What happens when someone publishes a breakthrough that other scientists can’t reproduce?
Faux-science press releases hyping the next could-be breakthrough litter the Internet. Every other day, it seems, there’s another entrepreneur blowing bubbles of venture capital out of the techno-optimist fog blanketing Silicon Valley. There’s an endless stream of claims, and so much of it turns out to be vaporware, based on experimental results that got way overblown once they entered the media echo chamber. All too often, the idea is great, but the science just isn’t there to back it up, so the product never appears.
Nature News did a survey of its readers, including more than 1,500 researchers, to find out what they thought about the problem of replicating others’ work and getting discordant results. When it comes to scientific reproducibility, the scientists agree: Houston, we have a problem.
The survey reveals sometimes-contradictory attitudes among scientists. More than half of those surveyed concur that there is a significant “crisis” of reproducibility, less than a third think that failure to reproduce published results means that the published result is false, and most say that they still trust the published literature. But there’s a wide range of problems that contribute to irreproducible research, from unclear or undisclosed methods to cherry-picking data, bad luck, or outright fraud.
And the problems vary by field. The laws of physics appear to vary the least, since respondent physicists consider the corpus in their field to be very reliable. In squishier fields like medicine, though, literally not a single respondent agreed with the idea that the whole body of published medical research is trustworthy. The upshot is that doctors don’t believe the crap you see on Dr. Oz, and neither should you.
Sorting out actual discoveries from false positives can be really hard. When an experiment can’t be reproduced, why can’t it be reproduced? How much of the difference boils down to a hypothesis actually being false, as opposed to different humans in different labs doing their slightly different interpretations of a procedure on different equipment?
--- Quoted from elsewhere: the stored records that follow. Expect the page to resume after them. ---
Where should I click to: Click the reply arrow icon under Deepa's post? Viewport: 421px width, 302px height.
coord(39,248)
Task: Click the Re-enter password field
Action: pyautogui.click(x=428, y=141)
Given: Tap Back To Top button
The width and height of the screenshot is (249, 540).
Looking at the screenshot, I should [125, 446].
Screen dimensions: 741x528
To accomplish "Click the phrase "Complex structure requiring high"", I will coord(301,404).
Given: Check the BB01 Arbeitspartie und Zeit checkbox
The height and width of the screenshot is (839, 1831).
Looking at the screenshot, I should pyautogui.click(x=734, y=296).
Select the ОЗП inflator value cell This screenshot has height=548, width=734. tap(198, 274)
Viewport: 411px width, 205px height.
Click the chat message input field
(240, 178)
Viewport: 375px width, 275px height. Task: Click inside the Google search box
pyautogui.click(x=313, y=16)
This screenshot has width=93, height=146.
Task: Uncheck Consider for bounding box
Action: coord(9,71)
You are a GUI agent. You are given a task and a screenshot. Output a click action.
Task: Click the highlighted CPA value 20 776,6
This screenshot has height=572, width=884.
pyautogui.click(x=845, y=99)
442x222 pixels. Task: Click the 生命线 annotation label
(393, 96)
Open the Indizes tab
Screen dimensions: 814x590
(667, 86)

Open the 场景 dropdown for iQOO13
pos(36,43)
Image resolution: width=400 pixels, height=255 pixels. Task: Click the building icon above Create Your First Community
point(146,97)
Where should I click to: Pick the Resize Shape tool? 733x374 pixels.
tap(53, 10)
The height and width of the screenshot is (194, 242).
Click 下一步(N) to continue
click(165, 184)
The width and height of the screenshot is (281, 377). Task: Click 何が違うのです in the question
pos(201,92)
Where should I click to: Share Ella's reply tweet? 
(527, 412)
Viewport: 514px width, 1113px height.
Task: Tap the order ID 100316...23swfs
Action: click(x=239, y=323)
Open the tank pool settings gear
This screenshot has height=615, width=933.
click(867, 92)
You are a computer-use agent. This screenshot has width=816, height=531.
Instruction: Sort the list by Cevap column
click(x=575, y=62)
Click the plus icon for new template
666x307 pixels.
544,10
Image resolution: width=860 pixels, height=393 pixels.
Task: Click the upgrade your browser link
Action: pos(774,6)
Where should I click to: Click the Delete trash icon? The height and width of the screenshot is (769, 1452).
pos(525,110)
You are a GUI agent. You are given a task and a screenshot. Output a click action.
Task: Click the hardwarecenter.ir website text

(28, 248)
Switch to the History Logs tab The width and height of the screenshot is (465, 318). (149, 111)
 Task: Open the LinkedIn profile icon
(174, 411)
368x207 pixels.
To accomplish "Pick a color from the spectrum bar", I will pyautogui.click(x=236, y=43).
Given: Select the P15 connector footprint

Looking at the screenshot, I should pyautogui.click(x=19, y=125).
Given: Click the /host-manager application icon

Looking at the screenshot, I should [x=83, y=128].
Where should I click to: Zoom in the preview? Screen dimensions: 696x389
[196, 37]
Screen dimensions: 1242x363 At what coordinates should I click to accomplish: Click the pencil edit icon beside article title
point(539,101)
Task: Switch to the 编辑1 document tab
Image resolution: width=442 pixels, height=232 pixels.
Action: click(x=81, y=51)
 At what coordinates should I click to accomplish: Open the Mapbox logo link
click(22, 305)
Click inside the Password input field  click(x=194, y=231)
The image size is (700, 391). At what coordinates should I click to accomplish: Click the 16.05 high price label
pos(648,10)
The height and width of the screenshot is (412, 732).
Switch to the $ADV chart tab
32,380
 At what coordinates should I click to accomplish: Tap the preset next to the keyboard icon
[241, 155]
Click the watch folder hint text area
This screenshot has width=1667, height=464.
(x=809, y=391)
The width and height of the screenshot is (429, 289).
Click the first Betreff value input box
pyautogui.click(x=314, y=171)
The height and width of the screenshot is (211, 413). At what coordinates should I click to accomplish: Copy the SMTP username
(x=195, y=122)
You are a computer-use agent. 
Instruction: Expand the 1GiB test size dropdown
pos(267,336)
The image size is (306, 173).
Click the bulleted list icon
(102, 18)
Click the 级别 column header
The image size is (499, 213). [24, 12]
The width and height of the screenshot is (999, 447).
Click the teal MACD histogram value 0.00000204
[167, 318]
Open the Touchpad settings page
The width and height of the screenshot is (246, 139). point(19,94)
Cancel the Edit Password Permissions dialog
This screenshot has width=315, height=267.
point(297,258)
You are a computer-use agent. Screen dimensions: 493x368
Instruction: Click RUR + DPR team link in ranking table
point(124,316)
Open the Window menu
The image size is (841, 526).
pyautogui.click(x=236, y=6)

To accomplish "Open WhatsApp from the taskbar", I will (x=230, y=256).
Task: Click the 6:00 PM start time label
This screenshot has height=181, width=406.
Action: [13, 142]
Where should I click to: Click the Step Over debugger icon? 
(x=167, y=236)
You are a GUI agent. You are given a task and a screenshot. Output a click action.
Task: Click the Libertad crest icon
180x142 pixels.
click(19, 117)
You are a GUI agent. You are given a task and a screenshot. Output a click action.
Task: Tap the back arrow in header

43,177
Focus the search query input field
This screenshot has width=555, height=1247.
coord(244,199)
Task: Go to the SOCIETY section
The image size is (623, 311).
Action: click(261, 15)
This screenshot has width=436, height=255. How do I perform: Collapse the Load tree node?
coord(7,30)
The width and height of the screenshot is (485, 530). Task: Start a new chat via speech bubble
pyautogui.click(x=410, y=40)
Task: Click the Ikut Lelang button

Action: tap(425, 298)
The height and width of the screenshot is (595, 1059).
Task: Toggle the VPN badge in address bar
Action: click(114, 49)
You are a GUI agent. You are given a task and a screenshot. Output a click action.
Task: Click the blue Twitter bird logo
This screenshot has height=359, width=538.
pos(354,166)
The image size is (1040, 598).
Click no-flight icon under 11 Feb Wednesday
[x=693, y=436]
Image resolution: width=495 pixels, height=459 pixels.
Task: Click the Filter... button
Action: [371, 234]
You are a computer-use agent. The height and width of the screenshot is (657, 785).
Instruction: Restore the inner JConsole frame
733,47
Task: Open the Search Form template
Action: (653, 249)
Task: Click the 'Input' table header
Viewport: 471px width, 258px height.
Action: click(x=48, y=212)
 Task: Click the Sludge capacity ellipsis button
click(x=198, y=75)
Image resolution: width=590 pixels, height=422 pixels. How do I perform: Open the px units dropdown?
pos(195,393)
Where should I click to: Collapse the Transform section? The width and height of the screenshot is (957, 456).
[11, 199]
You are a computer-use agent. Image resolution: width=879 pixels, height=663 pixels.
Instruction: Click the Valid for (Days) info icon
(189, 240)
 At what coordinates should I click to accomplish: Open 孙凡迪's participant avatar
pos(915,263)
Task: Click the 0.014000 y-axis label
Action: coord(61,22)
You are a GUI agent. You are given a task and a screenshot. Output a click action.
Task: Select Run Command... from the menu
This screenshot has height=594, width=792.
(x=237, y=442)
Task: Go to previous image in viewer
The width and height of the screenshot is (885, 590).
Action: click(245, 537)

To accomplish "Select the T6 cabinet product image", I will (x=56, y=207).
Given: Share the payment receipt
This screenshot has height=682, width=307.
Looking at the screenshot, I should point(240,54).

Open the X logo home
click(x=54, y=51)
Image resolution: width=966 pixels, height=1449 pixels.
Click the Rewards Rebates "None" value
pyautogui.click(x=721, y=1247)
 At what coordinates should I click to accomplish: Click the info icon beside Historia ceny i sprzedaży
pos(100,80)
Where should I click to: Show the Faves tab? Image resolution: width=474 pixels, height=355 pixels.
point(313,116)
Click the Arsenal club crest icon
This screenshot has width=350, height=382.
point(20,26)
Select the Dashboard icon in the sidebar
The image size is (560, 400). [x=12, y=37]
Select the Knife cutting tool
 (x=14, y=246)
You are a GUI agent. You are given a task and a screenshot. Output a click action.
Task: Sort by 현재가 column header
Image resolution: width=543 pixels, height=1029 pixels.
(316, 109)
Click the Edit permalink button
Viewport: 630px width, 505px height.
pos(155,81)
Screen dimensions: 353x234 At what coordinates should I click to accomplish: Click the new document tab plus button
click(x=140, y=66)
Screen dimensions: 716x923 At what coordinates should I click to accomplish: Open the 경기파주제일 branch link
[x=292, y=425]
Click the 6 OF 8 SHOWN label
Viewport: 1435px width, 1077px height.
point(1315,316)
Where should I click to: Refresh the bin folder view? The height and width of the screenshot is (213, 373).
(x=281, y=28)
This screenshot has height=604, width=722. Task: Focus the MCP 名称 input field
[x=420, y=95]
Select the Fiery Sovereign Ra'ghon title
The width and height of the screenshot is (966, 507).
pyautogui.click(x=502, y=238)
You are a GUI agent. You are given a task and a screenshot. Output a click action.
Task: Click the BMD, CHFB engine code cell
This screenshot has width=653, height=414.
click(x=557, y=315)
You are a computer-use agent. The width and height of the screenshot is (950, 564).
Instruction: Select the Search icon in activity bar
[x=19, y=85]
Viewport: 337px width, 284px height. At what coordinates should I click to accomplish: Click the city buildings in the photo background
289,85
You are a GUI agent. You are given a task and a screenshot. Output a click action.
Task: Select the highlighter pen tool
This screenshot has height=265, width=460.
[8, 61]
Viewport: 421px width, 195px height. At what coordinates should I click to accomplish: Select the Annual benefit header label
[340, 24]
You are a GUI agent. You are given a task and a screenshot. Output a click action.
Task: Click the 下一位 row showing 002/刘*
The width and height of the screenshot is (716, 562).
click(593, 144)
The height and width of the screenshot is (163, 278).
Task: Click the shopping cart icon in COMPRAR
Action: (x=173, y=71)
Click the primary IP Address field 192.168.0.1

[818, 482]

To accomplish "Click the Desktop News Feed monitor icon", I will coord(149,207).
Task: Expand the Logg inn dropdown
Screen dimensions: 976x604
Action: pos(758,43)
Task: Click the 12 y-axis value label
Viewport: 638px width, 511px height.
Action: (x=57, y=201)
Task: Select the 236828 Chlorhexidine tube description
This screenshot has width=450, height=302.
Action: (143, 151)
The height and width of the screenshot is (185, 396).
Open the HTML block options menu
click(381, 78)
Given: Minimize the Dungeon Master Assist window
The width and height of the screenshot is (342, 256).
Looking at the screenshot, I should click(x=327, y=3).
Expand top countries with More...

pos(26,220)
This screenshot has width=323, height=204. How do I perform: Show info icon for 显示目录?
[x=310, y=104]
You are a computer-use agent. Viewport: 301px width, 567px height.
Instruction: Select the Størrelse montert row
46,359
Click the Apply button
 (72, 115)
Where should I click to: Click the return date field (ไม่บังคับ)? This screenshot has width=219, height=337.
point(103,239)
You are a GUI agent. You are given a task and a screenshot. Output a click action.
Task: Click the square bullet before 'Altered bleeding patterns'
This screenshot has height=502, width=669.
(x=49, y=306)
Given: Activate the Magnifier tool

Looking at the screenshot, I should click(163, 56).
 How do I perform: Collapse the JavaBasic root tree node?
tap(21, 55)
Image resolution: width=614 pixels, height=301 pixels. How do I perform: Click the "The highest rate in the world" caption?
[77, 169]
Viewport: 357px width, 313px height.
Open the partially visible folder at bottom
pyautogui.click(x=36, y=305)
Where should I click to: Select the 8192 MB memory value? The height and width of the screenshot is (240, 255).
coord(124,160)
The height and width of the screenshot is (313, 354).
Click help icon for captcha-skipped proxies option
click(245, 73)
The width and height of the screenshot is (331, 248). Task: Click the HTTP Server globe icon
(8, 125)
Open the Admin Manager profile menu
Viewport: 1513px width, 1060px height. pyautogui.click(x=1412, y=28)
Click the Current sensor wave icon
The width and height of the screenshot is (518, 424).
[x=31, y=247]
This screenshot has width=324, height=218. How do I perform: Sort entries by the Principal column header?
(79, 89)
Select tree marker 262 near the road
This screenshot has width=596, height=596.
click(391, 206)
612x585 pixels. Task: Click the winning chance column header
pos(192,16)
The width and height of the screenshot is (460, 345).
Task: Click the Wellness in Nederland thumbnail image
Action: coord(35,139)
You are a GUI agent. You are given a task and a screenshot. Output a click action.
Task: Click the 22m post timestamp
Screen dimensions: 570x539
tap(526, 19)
Perhaps surprisingly, the overwhelming majority of respondents to the Nature survey cited a better understanding of statistics as the number one thing that would enable better reproducibility in experiments. What this means is that even the scientists reporting the data don’t always have a very deep understanding of the math they’re using to analyze that data. It’s easy to intentionally mislead with statistics. It’s even easier to accidentally mislead with statistics when you’re trying to explain something you don’t understand all that well yourself.
One of the other major problems is that we just haven’t really been controlling for this. It seems obvious in hindsight: If you do things in a rigorous, scientific manner, others will be able to reproduce your results. But between pressure to publish, financial constraints, and too few eyes on a given body of work, it’s very easy to give in to selective reporting of data. When funding is at stake, data tends to nucleate around points that confirm the desired thesis. Part of doing science is confronting the horrifying truth programmers already know: that no matter how terrible your lab is, everything else is exactly this hacked together, and the people who did it knew exactly as little as you, probably on a budget just as tight as yours. There is no huge conspiracy. Reproducibility just dies by a thousand cuts.
It might seem simplistic, but the one thing scientists agreed on in chorus was that it’s time to start building reproducibility steps into experiments during the planning phase. Trying to verify your own results is hard; if you’ve already made an error, chances are you’ll also overlook it when sanity-checking your work. But there’s a way around this. Pre-registration is a strategy where scientists submit hypotheses and plans for data analysis to some independent third party, getting an outsider’s eyes on the game plan before they ever do the experiments. This is intended to tighten up experimental design, and to prevent cherry-picking data later.
At the heart of the problem, though, is human nature.
Wishful thinking, combined with the pressure to perform and produce, leads us to indulge belief in what we hope is true. Do you remember cringe-laughing when The Onion joked about adding the “seek funding” step to the scientific method? The fact that scientists have to beg and compete for funding, introducing marketing into research, is the reason we get debacles like Theranos, a Silicon Valley medical startup whose disruptive claims gathered huge amounts of venture capital but seem to be vaporware. It’s easy to focus on what we want to see — and this is just as true for laymen as veteran STEM researchers. In the end, it looks like Reagan had it right: Trust, but verify.